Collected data
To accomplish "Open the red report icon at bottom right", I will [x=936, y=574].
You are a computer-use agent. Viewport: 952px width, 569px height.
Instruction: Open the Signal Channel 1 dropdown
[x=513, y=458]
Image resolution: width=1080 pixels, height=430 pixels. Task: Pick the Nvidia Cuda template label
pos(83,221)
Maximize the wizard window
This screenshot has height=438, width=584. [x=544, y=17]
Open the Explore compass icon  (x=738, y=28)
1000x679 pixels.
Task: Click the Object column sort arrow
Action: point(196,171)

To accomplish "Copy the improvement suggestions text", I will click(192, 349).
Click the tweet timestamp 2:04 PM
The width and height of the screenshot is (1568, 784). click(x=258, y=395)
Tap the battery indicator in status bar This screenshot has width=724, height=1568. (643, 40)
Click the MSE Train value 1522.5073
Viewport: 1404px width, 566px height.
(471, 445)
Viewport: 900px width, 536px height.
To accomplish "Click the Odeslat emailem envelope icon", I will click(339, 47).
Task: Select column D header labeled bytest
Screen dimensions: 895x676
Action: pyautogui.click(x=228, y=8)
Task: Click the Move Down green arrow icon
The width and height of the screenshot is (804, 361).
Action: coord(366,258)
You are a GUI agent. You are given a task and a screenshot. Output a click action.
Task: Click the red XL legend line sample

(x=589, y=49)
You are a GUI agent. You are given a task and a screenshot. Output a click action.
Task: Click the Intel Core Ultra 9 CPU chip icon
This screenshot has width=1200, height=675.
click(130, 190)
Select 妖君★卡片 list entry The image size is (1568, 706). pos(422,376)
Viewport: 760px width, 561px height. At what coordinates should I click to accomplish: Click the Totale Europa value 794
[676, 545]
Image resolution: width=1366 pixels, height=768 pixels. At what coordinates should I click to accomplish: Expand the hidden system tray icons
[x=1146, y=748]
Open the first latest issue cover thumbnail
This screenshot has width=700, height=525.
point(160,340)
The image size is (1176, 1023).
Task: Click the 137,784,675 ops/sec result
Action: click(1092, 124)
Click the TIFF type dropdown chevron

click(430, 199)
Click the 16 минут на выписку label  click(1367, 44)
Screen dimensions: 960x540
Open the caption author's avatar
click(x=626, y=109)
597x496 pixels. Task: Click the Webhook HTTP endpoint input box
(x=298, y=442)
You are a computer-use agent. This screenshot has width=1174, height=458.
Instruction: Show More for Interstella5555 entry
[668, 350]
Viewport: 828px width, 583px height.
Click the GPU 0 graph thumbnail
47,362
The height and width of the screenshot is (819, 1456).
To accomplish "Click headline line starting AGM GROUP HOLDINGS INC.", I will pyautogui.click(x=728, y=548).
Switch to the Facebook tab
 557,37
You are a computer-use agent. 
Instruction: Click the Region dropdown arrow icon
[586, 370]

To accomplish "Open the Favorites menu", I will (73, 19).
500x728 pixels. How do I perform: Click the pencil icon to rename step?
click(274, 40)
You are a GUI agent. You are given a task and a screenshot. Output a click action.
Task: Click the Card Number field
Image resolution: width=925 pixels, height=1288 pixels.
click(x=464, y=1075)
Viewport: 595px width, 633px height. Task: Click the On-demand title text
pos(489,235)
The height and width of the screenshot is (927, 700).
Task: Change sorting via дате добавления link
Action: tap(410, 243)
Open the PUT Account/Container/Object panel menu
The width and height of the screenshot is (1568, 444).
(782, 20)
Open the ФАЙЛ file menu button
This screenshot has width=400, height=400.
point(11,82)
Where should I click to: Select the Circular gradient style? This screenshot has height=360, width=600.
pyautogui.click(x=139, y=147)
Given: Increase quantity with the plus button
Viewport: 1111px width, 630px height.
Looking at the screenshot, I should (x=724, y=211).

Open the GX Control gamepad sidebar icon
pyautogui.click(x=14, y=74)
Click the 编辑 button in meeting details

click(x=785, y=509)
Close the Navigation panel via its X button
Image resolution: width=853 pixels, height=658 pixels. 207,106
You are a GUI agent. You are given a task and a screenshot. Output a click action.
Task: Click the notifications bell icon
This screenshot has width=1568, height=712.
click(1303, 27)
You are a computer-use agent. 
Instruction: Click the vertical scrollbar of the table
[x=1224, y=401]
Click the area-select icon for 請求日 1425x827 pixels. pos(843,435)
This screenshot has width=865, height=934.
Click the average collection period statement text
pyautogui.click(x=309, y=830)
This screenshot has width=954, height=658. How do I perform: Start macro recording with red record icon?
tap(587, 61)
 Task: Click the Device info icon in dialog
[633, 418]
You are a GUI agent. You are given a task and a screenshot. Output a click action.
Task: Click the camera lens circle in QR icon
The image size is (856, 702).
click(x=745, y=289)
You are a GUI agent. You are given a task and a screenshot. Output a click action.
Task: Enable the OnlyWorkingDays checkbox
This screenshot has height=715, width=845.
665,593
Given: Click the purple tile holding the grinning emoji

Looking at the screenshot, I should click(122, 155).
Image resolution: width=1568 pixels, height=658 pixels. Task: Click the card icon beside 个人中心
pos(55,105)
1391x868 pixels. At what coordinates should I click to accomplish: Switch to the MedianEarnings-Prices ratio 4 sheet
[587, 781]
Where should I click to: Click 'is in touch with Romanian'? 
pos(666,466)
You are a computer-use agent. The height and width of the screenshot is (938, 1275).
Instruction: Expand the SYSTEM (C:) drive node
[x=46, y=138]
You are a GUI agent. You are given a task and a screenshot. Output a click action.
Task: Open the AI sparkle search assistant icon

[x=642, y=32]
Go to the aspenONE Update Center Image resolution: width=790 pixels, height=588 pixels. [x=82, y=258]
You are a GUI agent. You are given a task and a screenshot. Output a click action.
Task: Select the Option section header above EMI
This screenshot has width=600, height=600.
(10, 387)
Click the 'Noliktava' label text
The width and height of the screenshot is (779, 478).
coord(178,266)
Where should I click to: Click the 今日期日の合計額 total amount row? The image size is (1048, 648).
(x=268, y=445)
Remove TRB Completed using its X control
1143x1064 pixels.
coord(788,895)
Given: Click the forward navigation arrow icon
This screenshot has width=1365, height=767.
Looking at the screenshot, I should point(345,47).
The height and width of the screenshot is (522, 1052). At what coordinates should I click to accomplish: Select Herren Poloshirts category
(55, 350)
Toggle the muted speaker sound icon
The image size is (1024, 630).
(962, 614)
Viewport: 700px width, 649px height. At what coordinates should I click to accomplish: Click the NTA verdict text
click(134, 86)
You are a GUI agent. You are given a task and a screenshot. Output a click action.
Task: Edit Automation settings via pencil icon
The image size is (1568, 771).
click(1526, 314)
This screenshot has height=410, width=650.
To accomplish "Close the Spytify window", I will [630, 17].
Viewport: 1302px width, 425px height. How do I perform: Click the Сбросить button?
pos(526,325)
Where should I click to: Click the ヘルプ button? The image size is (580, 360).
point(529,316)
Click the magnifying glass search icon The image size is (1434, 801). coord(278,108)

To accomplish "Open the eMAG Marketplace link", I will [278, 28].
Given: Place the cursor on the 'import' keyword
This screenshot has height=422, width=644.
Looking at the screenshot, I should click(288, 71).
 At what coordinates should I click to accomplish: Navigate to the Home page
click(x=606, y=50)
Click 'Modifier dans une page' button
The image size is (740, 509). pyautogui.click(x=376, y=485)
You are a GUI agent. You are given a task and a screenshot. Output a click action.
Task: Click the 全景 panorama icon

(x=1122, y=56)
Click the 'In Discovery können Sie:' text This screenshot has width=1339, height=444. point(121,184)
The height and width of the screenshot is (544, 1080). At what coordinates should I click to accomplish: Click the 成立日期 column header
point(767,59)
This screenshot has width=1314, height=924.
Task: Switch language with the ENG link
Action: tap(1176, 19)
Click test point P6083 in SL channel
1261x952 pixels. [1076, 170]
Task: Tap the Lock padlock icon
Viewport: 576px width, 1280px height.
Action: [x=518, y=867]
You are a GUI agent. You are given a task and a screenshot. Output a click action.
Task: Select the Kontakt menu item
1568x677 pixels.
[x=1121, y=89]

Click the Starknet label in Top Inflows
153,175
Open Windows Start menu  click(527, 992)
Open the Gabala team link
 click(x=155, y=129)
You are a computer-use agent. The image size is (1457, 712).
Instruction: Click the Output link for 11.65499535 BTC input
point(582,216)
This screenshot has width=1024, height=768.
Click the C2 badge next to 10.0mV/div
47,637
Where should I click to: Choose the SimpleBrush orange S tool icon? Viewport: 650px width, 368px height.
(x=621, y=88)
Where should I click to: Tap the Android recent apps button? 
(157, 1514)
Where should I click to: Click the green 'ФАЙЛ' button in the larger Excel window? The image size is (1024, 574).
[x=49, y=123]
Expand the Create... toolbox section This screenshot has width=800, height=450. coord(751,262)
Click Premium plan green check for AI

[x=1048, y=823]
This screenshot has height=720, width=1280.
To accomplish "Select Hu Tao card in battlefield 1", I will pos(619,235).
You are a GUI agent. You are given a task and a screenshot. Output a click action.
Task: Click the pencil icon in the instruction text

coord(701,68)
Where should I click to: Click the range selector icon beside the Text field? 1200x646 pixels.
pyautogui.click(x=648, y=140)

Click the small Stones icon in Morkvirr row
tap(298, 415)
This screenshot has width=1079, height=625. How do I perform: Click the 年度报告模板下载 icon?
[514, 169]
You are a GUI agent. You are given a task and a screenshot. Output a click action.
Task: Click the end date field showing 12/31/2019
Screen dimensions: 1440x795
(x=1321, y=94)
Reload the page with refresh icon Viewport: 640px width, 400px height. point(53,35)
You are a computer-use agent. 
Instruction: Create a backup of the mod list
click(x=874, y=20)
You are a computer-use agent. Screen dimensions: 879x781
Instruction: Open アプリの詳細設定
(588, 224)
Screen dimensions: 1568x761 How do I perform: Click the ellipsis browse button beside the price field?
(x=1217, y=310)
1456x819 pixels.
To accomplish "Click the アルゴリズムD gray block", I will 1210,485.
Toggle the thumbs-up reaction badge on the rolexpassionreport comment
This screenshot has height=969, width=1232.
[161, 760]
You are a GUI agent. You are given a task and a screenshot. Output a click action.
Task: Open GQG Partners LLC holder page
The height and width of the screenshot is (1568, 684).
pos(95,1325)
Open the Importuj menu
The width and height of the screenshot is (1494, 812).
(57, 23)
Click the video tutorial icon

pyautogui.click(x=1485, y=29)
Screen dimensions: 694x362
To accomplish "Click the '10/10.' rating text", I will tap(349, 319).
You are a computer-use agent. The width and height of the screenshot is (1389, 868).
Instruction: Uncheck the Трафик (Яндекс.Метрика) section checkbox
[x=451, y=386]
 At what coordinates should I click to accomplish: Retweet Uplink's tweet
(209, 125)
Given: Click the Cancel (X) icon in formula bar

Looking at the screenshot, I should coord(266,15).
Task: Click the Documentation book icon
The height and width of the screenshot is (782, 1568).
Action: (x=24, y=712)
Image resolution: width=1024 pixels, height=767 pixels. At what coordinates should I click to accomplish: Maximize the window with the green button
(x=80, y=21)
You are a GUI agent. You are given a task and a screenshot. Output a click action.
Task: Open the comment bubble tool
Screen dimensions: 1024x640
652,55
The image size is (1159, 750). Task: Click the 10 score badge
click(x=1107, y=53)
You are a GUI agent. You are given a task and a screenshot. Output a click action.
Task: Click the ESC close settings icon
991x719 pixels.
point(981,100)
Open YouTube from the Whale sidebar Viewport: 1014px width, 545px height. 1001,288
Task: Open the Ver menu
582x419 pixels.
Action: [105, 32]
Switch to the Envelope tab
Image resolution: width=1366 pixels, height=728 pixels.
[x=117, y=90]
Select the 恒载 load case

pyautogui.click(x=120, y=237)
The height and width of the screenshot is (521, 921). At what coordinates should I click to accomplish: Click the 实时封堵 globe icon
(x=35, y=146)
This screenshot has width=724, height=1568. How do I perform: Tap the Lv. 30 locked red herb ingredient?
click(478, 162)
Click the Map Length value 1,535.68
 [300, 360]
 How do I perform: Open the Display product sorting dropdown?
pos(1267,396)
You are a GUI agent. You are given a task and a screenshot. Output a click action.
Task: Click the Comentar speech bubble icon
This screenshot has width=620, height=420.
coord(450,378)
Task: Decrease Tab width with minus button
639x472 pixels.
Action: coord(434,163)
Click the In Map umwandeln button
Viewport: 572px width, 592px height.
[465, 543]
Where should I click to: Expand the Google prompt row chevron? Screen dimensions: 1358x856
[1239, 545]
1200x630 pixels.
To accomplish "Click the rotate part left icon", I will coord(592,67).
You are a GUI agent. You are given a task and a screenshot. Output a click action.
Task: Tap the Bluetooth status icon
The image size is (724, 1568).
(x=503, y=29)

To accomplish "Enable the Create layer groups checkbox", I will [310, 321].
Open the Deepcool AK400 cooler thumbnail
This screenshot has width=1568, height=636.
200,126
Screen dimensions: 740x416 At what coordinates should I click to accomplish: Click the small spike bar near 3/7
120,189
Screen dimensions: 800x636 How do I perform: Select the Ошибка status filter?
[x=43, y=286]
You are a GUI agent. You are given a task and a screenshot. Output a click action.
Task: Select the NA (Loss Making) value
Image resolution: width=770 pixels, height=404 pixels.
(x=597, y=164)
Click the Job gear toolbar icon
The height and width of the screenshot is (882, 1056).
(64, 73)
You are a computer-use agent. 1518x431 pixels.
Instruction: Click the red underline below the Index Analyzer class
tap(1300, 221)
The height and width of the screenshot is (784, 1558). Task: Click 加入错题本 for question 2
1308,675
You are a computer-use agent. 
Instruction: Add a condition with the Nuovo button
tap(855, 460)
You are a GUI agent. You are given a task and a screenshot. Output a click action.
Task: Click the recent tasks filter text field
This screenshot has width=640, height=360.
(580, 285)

| Task goal |
Search the entries for the word "Enable", then gather every line that has it.

| Answer space |
Task: Enable the OnlyWorkingDays checkbox
To accomplish "Enable the Create layer groups checkbox", I will [310, 321].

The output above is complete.